── Information supplied ──
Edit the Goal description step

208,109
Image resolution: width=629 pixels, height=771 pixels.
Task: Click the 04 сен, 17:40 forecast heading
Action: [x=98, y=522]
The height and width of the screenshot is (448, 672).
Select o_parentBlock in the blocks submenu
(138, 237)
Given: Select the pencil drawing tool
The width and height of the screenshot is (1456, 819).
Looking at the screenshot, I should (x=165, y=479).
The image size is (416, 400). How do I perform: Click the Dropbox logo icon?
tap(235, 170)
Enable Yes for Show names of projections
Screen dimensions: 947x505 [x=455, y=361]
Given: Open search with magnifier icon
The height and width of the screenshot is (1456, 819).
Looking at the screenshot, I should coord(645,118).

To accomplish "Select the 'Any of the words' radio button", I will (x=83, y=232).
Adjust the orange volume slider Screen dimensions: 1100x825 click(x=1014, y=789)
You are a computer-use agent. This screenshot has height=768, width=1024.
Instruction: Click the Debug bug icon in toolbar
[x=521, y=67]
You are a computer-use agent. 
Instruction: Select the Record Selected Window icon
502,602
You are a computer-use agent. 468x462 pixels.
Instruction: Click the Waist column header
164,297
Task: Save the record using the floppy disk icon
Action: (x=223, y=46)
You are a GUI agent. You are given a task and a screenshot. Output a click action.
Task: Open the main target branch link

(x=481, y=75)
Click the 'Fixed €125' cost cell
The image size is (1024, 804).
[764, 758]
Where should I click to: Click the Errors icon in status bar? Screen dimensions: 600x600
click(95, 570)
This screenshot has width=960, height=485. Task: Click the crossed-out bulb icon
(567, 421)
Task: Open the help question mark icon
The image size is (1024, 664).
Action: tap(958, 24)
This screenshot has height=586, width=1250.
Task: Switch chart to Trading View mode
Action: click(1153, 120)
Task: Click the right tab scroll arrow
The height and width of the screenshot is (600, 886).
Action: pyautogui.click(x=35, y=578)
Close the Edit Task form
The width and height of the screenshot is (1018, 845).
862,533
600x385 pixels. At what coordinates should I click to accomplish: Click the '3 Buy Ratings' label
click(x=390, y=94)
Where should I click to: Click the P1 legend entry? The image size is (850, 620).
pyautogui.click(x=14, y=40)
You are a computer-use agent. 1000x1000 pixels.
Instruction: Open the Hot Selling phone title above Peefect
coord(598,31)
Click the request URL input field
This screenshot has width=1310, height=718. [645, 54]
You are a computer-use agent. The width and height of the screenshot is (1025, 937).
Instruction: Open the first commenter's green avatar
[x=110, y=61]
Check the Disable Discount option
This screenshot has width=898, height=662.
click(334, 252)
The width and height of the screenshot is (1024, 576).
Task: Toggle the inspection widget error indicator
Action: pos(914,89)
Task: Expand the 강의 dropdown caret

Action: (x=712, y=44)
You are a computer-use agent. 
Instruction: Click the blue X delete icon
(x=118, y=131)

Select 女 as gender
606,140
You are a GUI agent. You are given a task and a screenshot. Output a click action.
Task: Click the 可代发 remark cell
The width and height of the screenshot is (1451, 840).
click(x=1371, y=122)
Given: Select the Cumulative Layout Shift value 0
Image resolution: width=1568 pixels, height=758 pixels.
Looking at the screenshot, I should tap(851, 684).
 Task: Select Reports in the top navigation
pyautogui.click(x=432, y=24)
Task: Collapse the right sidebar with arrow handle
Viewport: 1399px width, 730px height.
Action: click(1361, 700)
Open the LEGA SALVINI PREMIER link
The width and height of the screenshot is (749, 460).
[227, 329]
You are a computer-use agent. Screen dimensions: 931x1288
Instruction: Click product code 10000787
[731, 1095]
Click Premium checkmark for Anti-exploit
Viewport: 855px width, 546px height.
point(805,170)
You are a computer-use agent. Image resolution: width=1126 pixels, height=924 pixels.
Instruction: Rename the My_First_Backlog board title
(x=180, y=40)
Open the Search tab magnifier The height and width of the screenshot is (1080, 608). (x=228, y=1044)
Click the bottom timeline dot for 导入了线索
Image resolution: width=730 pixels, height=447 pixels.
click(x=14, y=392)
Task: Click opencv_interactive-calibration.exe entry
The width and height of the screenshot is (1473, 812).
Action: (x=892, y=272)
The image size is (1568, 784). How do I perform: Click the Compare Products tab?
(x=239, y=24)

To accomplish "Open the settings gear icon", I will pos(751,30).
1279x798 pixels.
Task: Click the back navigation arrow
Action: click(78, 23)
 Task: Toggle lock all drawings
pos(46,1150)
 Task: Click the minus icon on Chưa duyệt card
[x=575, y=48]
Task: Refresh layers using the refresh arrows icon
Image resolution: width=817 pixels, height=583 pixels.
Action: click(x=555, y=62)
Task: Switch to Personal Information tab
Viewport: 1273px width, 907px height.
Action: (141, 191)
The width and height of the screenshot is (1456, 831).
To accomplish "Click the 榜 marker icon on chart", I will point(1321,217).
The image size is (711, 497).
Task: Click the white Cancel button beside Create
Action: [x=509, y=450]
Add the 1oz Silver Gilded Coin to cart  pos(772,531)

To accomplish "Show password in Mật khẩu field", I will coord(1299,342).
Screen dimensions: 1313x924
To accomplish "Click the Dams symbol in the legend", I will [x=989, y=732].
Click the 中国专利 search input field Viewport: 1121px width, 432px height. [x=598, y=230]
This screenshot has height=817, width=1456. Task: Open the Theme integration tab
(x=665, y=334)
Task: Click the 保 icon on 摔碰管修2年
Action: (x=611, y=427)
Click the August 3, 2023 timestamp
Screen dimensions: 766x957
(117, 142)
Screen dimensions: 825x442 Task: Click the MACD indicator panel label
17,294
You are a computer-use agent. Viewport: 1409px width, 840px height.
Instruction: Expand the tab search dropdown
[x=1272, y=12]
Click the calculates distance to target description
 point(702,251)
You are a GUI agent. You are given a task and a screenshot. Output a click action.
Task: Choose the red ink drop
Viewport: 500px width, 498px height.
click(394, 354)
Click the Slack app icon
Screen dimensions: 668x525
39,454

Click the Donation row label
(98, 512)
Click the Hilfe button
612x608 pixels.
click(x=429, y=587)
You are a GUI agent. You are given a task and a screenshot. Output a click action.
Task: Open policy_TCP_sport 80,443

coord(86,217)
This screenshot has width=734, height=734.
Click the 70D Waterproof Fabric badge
───
*Assignment*. Lines after the one containing "Adjust the orange" are not part of the task. Output the entries exactly from their first line through that one.

*Reply to the task*.
Edit the Goal description step

208,109
Image resolution: width=629 pixels, height=771 pixels.
Task: Click the 04 сен, 17:40 forecast heading
Action: [x=98, y=522]
The height and width of the screenshot is (448, 672).
Select o_parentBlock in the blocks submenu
(138, 237)
Given: Select the pencil drawing tool
The width and height of the screenshot is (1456, 819).
Looking at the screenshot, I should (x=165, y=479).
The image size is (416, 400). How do I perform: Click the Dropbox logo icon?
tap(235, 170)
Enable Yes for Show names of projections
Screen dimensions: 947x505 [x=455, y=361]
Given: Open search with magnifier icon
The height and width of the screenshot is (1456, 819).
Looking at the screenshot, I should coord(645,118).

To accomplish "Select the 'Any of the words' radio button", I will (x=83, y=232).
Adjust the orange volume slider Screen dimensions: 1100x825 click(x=1014, y=789)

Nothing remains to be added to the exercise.